Le fardeau économique du RGO aux États-Unis a été estimé à 12,8 milliards de dollars en 2021, dont 5,3 milliards de dollars en coûts médicaux directs (hospitalisations, endoscopie, médicaments) et 7,5 milliards de dollars en coûts indirects (perte de productivité). En Europe, le coût annuel moyen par patient est de 1 850 €, tiré principalement par les IPP sur ordonnance (≈45 % du total).
Les facteurs de risque modifiables incluent l'obésité (IMC ≥ 30 kg/m²) avec un risque relatif (RR) de 2,1 de RGO (IC à 95 % 1,9-2,3), le tabagisme (RR = 1,5, IC à 95 % 1,3-1,7) et un régime alimentaire riche en graisses (> 30 % des calories totales) (RR = 1,4, IC à 95 % 1,2-1,6). Les facteurs non modifiables comprennent l'âge (RR = 1,03 par an, 95 % IC1,02-1,04), le sexe masculin (RR = 1,2, 95 % IC1,1-1,3) et la prédisposition génétique : le SNP rs10419226 du gène GATA4 confère un rapport de cotes (OR) de 1,35 (p = 2 × 10⁻⁶).
Physiopathologie
Le RGO résulte d'un déséquilibre entre les défenses de la barrière gastro-œsophagienne et l'agressivité du reflux. La pression du sphincter œsophagien inférieur (LES) est normalement comprise entre 10 et 30 mmHg ; Les relaxations transitoires des LES (TLESR) représentent > 70 % des épisodes de reflux chez les sujets sains et > 90 % chez les patients atteints de RGO (Kahrilas 2008). Les TLESR sont médiés par des voies cholinergiques vagales qui stimulent les récepteurs H₂ sur les cellules pariétales, augmentant ainsi la sécrétion d'acide gastrique.
Au niveau moléculaire, la famotidine antagonise de manière compétitive le récepteur H₂ (Kd≈1nM) sur les cellules pariétales gastriques, réduisant ainsi la production d'AMP cyclique de 70 à 80 % et diminuant ainsi l'activité de la pompe H⁺. L'effet en aval est une réduction de 40 à 50 % de la production d'acide basal (de 1,2 mEq/min à ≈0,6 mEq/min) dans les 2 heures suivant la première dose.

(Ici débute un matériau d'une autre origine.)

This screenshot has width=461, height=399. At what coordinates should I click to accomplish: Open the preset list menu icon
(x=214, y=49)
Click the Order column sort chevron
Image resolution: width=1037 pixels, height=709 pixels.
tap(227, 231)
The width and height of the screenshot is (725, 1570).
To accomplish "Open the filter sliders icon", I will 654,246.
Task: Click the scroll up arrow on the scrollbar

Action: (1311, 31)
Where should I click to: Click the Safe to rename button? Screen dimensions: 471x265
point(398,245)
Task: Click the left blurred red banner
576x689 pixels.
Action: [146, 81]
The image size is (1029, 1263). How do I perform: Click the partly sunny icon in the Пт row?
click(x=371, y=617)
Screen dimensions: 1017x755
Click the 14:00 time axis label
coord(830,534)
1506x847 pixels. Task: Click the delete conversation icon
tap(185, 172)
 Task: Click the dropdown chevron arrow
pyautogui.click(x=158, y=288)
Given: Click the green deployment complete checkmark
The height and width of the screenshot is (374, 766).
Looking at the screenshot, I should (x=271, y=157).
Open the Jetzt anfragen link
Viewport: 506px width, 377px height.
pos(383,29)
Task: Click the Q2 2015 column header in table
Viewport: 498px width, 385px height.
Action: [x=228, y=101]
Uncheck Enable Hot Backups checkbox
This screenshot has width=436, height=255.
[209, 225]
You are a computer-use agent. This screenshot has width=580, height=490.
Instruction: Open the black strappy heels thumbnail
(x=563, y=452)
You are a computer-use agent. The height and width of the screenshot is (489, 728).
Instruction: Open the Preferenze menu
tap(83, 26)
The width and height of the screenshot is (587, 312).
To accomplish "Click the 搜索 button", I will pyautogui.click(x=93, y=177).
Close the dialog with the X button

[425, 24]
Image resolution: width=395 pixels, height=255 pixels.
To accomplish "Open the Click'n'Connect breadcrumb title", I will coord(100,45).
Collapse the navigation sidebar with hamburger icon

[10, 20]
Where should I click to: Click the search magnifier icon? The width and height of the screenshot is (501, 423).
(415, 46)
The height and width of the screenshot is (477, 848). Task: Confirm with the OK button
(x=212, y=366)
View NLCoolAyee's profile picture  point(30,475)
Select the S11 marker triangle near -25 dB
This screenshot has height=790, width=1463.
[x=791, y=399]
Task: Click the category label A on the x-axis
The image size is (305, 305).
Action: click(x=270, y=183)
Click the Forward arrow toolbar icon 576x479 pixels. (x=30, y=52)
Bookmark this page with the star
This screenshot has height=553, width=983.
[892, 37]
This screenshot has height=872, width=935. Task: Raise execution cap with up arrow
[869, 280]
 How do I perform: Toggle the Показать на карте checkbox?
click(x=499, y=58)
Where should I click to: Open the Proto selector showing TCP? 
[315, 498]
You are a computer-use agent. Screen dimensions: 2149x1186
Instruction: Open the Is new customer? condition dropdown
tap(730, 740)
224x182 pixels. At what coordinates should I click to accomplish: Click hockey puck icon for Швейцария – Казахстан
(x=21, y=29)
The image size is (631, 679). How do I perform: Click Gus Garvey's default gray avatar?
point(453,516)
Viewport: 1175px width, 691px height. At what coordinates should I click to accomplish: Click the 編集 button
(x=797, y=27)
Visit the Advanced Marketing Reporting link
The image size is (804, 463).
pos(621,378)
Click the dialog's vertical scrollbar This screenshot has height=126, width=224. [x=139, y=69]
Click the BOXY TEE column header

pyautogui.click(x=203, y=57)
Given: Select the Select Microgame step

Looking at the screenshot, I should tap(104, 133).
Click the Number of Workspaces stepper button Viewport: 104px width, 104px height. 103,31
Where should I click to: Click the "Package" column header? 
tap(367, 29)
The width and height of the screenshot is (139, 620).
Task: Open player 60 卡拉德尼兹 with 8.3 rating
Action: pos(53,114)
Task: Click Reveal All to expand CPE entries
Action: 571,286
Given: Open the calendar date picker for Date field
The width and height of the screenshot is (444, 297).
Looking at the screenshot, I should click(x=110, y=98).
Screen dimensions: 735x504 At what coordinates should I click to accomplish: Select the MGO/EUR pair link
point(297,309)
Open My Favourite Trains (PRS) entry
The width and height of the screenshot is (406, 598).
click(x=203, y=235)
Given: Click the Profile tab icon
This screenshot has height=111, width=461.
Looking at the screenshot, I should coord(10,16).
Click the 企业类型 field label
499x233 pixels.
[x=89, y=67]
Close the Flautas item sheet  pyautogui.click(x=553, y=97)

Des études génétiques ont identifié des polymorphismes dans le gène ATP4A (codant pour la sous-unité α de la H⁺‑K⁺‑ATPase) qui augmentent la sécrétion acide de 15 à 20 % et sont associés à un risque 1,3 fois plus élevé d'œsophagite érosive. Dans les modèles animaux, l'inactivation du gène du récepteur H₂ (souris HRH2⁻/⁻) entraîne une diminution de 60 % du volume d'acide gastrique et une réduction correspondante de 45 % de l'ulcération de l'œsophage après un reflux expérimental.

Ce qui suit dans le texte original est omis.